» Aim of the exercise
Output the data below in full, byte for byte. Nothing may differ.

» Supplied data

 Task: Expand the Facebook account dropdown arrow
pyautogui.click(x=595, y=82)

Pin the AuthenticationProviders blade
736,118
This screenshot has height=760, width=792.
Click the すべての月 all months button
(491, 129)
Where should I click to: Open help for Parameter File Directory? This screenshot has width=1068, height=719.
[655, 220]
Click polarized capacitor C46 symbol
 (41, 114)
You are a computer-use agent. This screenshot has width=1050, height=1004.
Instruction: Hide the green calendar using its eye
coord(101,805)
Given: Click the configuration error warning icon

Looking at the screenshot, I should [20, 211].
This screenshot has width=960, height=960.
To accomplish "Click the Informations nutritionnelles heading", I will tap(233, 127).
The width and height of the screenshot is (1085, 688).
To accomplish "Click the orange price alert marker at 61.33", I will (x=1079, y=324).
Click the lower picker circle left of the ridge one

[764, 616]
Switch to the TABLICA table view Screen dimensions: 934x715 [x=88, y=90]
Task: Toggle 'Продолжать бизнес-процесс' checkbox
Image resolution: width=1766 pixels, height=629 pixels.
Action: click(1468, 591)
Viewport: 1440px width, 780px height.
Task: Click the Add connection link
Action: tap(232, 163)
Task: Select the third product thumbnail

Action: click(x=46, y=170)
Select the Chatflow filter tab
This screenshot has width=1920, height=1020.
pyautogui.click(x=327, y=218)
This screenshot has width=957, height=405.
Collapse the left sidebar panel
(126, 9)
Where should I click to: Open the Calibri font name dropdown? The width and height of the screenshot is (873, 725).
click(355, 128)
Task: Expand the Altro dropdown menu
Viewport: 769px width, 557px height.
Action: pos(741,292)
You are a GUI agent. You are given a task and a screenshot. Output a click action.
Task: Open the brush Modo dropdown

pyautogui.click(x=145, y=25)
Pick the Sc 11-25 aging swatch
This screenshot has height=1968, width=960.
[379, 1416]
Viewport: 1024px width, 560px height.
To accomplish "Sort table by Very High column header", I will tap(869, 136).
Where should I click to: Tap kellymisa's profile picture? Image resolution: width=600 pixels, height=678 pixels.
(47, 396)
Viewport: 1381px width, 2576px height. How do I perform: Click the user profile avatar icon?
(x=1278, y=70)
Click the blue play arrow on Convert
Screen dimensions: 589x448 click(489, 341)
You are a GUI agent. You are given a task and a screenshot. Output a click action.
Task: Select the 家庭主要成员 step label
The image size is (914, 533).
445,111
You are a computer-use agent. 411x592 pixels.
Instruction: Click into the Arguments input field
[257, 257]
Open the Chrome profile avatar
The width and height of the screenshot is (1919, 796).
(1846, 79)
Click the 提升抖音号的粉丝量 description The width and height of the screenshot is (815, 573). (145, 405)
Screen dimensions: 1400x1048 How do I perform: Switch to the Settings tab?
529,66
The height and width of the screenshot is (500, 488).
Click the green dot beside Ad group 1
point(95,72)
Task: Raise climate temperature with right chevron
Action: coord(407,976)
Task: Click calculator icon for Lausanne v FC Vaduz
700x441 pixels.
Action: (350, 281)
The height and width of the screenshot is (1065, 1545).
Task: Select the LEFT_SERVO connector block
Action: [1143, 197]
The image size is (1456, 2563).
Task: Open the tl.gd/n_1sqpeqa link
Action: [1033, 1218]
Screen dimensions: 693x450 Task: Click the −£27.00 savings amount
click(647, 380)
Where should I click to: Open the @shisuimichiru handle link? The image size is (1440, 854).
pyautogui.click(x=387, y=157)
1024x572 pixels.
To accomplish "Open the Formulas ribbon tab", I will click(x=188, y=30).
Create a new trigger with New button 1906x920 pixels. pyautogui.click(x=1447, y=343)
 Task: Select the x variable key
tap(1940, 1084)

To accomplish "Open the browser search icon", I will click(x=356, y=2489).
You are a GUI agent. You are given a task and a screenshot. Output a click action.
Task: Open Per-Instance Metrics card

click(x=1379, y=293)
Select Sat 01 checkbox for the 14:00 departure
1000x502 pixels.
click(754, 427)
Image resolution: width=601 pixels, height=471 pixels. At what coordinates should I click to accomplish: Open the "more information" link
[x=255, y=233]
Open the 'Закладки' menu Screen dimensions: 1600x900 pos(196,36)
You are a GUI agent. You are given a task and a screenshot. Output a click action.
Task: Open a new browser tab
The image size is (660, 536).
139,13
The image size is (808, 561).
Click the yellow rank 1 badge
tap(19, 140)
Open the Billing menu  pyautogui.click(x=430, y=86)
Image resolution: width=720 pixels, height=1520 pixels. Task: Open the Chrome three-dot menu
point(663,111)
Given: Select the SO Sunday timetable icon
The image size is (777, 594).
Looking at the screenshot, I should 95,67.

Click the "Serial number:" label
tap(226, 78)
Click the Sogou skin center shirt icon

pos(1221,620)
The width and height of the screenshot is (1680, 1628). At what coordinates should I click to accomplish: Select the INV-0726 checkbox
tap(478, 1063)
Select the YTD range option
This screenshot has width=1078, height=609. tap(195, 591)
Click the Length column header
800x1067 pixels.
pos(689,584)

» Completed exercise
 Task: Expand the Facebook account dropdown arrow
pyautogui.click(x=595, y=82)

Pin the AuthenticationProviders blade
736,118
This screenshot has height=760, width=792.
Click the すべての月 all months button
(491, 129)
Where should I click to: Open help for Parameter File Directory? This screenshot has width=1068, height=719.
[655, 220]
Click polarized capacitor C46 symbol
 (41, 114)
You are a computer-use agent. This screenshot has width=1050, height=1004.
Instruction: Hide the green calendar using its eye
coord(101,805)
Given: Click the configuration error warning icon

Looking at the screenshot, I should [20, 211].
This screenshot has width=960, height=960.
To accomplish "Click the Informations nutritionnelles heading", I will tap(233, 127).
The width and height of the screenshot is (1085, 688).
To accomplish "Click the orange price alert marker at 61.33", I will (x=1079, y=324).
Click the lower picker circle left of the ridge one

[764, 616]
Switch to the TABLICA table view Screen dimensions: 934x715 [x=88, y=90]
Task: Toggle 'Продолжать бизнес-процесс' checkbox
Image resolution: width=1766 pixels, height=629 pixels.
Action: click(1468, 591)
Viewport: 1440px width, 780px height.
Task: Click the Add connection link
Action: tap(232, 163)
Task: Select the third product thumbnail

Action: click(x=46, y=170)
Select the Chatflow filter tab
This screenshot has width=1920, height=1020.
pyautogui.click(x=327, y=218)
This screenshot has width=957, height=405.
Collapse the left sidebar panel
(126, 9)
Where should I click to: Open the Calibri font name dropdown? The width and height of the screenshot is (873, 725).
click(355, 128)
Task: Expand the Altro dropdown menu
Viewport: 769px width, 557px height.
Action: pos(741,292)
You are a GUI agent. You are given a task and a screenshot. Output a click action.
Task: Open the brush Modo dropdown

pyautogui.click(x=145, y=25)
Pick the Sc 11-25 aging swatch
This screenshot has height=1968, width=960.
[379, 1416]
Viewport: 1024px width, 560px height.
To accomplish "Sort table by Very High column header", I will tap(869, 136).
Where should I click to: Tap kellymisa's profile picture? Image resolution: width=600 pixels, height=678 pixels.
(47, 396)
Viewport: 1381px width, 2576px height. How do I perform: Click the user profile avatar icon?
(x=1278, y=70)
Click the blue play arrow on Convert
Screen dimensions: 589x448 click(489, 341)
You are a GUI agent. You are given a task and a screenshot. Output a click action.
Task: Select the 家庭主要成员 step label
The image size is (914, 533).
445,111
You are a computer-use agent. 411x592 pixels.
Instruction: Click into the Arguments input field
[257, 257]
Open the Chrome profile avatar
The width and height of the screenshot is (1919, 796).
(1846, 79)
Click the 提升抖音号的粉丝量 description The width and height of the screenshot is (815, 573). (145, 405)
Screen dimensions: 1400x1048 How do I perform: Switch to the Settings tab?
529,66
The height and width of the screenshot is (500, 488).
Click the green dot beside Ad group 1
point(95,72)
Task: Raise climate temperature with right chevron
Action: coord(407,976)
Task: Click calculator icon for Lausanne v FC Vaduz
700x441 pixels.
Action: (350, 281)
The height and width of the screenshot is (1065, 1545).
Task: Select the LEFT_SERVO connector block
Action: [1143, 197]
The image size is (1456, 2563).
Task: Open the tl.gd/n_1sqpeqa link
Action: [1033, 1218]
Screen dimensions: 693x450 Task: Click the −£27.00 savings amount
click(647, 380)
Where should I click to: Open the @shisuimichiru handle link? The image size is (1440, 854).
pyautogui.click(x=387, y=157)
1024x572 pixels.
To accomplish "Open the Formulas ribbon tab", I will click(x=188, y=30).
Create a new trigger with New button 1906x920 pixels. pyautogui.click(x=1447, y=343)
 Task: Select the x variable key
tap(1940, 1084)

To accomplish "Open the browser search icon", I will click(x=356, y=2489).
You are a GUI agent. You are given a task and a screenshot. Output a click action.
Task: Open Per-Instance Metrics card

click(x=1379, y=293)
Select Sat 01 checkbox for the 14:00 departure
1000x502 pixels.
click(754, 427)
Image resolution: width=601 pixels, height=471 pixels. At what coordinates should I click to accomplish: Open the "more information" link
[x=255, y=233]
Open the 'Закладки' menu Screen dimensions: 1600x900 pos(196,36)
You are a GUI agent. You are given a task and a screenshot. Output a click action.
Task: Open a new browser tab
The image size is (660, 536).
139,13
The image size is (808, 561).
Click the yellow rank 1 badge
tap(19, 140)
Open the Billing menu  pyautogui.click(x=430, y=86)
Image resolution: width=720 pixels, height=1520 pixels. Task: Open the Chrome three-dot menu
point(663,111)
Given: Select the SO Sunday timetable icon
The image size is (777, 594).
Looking at the screenshot, I should 95,67.

Click the "Serial number:" label
tap(226, 78)
Click the Sogou skin center shirt icon

pos(1221,620)
The width and height of the screenshot is (1680, 1628). At what coordinates should I click to accomplish: Select the INV-0726 checkbox
tap(478, 1063)
Select the YTD range option
This screenshot has width=1078, height=609. tap(195, 591)
Click the Length column header
800x1067 pixels.
pos(689,584)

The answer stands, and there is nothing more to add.